→ Work task 1:
Revise the records starting at the line containing "is (600, 425)." and ending at the line containing "Looking at the image, I should click on (552, 586).", changing "coordinate pair" to "pixel position" wherever it occurs and leaving everything else unchanged. Return only those lines.

===== Document segment

# Uhmm, deface?



## yak (Apr 1, 2006)

*Timeline* 
16.46 GMT - The [ L L A M A S ! ] link next of the FAQ. Thought it was very funny, so i almost made a ranting topic about it.
16.51 GMT - The main banner changes. Things get a lot more interesting.

What's with LLAMAS???.
Either this is a joke, or it is ABOUT TIME to start seriuosly refining the code.


----------



## Dragoneer (Apr 1, 2006)

yak said:
			
		

> 16.51 GMT
> What's with LLAMAS???.
> Either this is a joke, or you REALLY need to rewrite your code from scratch. Security sucks.


Our scientists are currently looking into the problem and trying to determine the llama infestation's origin.


----------



## yak (Apr 1, 2006)

You keep SQL and Apache acess logs? They are your friends.... I updated the previuos post with timestamps, so the vermin will be easier to find...


----------



## Almafeta (Apr 1, 2006)

Well, I like the 'Llamas' link better...


----------



## Silver R. Wolfe (Apr 1, 2006)

Almafeta said:
			
		

> Well, I like the 'Llamas' link better...



Aye the link is good but if this is actually a hack job.... This is bad news for the site..


----------



## *morningstar (Apr 1, 2006)

You guys are dumb. :wink:


----------



## Silver R. Wolfe (Apr 1, 2006)

*morningstar said:
			
		

> You guys are dumb. :wink:



Just propagating the idea. =3


----------



## Vgm22 (Apr 1, 2006)

I was wondering what it was too and saw it was a flash, so I clicked it, watched it and laughed my ass off. If it was a hack job, I hope they find the person or persond responsible and beat them senseless with rabid weasels! (If there are any rabid weasles furrys out there, sorry)


----------



## uncia2000 (Apr 1, 2006)

Vgm22 said:
			
		

> I hope they find the person or persond responsible and beat them senseless with rabid weasels!


Makes a change from being slapped across the face with wet trout, I guess.
(But would've been safer to assume there were no trout scalies around here )

==========
===== Records for the task

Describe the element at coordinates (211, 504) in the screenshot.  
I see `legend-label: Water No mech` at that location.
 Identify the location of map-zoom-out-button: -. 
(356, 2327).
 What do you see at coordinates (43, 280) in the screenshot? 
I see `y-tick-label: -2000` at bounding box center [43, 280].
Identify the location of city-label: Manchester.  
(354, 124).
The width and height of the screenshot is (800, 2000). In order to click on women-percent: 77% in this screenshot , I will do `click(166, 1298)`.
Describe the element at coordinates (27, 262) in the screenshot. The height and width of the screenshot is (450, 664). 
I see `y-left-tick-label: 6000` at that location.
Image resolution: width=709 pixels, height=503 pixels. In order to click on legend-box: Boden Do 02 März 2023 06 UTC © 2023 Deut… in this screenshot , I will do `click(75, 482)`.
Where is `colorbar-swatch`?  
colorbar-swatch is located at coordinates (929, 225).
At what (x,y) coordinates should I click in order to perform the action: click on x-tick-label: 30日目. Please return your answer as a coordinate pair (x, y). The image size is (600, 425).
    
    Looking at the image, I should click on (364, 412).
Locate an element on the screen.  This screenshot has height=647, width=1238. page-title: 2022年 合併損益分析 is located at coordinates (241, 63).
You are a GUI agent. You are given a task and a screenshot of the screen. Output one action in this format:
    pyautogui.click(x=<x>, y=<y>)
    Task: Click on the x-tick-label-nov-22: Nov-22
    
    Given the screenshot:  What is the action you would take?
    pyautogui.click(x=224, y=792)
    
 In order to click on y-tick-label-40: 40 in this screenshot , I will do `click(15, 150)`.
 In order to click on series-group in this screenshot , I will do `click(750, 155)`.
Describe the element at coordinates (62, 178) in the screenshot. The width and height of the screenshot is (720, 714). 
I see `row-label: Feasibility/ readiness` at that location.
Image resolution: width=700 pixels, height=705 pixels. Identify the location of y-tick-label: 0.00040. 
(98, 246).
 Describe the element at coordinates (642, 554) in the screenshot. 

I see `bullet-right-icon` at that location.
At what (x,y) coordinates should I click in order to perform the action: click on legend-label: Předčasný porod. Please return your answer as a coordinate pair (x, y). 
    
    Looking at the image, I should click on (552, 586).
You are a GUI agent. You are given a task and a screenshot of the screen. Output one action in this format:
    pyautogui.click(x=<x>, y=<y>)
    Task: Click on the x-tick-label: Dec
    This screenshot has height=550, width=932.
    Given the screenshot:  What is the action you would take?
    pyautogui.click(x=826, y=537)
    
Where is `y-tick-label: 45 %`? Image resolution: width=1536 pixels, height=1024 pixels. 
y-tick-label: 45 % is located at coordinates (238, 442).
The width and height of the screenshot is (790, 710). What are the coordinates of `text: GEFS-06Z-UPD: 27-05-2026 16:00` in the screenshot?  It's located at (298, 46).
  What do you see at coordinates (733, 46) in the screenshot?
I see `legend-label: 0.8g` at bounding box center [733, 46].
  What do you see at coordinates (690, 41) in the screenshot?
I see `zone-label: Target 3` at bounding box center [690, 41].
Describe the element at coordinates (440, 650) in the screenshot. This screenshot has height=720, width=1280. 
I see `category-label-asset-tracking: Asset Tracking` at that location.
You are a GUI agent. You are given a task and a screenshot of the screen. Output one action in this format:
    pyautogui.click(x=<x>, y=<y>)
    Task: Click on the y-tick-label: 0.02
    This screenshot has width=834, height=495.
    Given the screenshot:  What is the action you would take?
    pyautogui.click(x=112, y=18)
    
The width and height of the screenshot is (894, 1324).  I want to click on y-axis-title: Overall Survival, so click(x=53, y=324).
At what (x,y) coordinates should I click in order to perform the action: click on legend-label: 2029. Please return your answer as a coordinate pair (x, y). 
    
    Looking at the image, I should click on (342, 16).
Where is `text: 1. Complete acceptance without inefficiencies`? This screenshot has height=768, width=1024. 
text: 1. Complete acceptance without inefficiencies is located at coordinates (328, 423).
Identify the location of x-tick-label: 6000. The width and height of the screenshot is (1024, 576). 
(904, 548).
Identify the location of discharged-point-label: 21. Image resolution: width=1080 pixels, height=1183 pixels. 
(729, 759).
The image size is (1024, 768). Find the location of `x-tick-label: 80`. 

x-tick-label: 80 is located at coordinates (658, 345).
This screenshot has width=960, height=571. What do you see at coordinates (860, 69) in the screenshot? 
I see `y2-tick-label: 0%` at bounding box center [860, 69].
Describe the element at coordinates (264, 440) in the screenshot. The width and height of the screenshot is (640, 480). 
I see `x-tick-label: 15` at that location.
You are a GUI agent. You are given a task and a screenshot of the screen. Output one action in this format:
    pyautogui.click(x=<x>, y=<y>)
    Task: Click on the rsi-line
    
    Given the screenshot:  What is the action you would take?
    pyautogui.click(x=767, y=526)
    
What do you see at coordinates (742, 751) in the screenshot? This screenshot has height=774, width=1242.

==========

→ Work task 2:
Answer these questions about the forum thread on the llamas:
(a) According to yak's timeline, at what GMT time did the main banner change?
(b) What does Dragoneer say the scientists are trying to determine?
(c) What does uncia2000 say being beaten with rabid weasels makes a change from?

→ Task output 1:
At what (x,y) coordinates should I click in order to perform the action: click on x-tick-label: 30日目. Please return your answer as a pixel position (x, y). The image size is (600, 425).
    
    Looking at the image, I should click on (364, 412).
Locate an element on the screen.  This screenshot has height=647, width=1238. page-title: 2022年 合併損益分析 is located at coordinates (241, 63).
You are a GUI agent. You are given a task and a screenshot of the screen. Output one action in this format:
    pyautogui.click(x=<x>, y=<y>)
    Task: Click on the x-tick-label-nov-22: Nov-22
    
    Given the screenshot:  What is the action you would take?
    pyautogui.click(x=224, y=792)
    
 In order to click on y-tick-label-40: 40 in this screenshot , I will do `click(15, 150)`.
 In order to click on series-group in this screenshot , I will do `click(750, 155)`.
Describe the element at coordinates (62, 178) in the screenshot. The width and height of the screenshot is (720, 714). 
I see `row-label: Feasibility/ readiness` at that location.
Image resolution: width=700 pixels, height=705 pixels. Identify the location of y-tick-label: 0.00040. 
(98, 246).
 Describe the element at coordinates (642, 554) in the screenshot. 

I see `bullet-right-icon` at that location.
At what (x,y) coordinates should I click in order to perform the action: click on legend-label: Předčasný porod. Please return your answer as a pixel position (x, y). 
    
    Looking at the image, I should click on (552, 586).

→ Task output 2:
(a) 16.51 GMT
(b) The llama infestation's origin
(c) Being slapped across the face with wet trout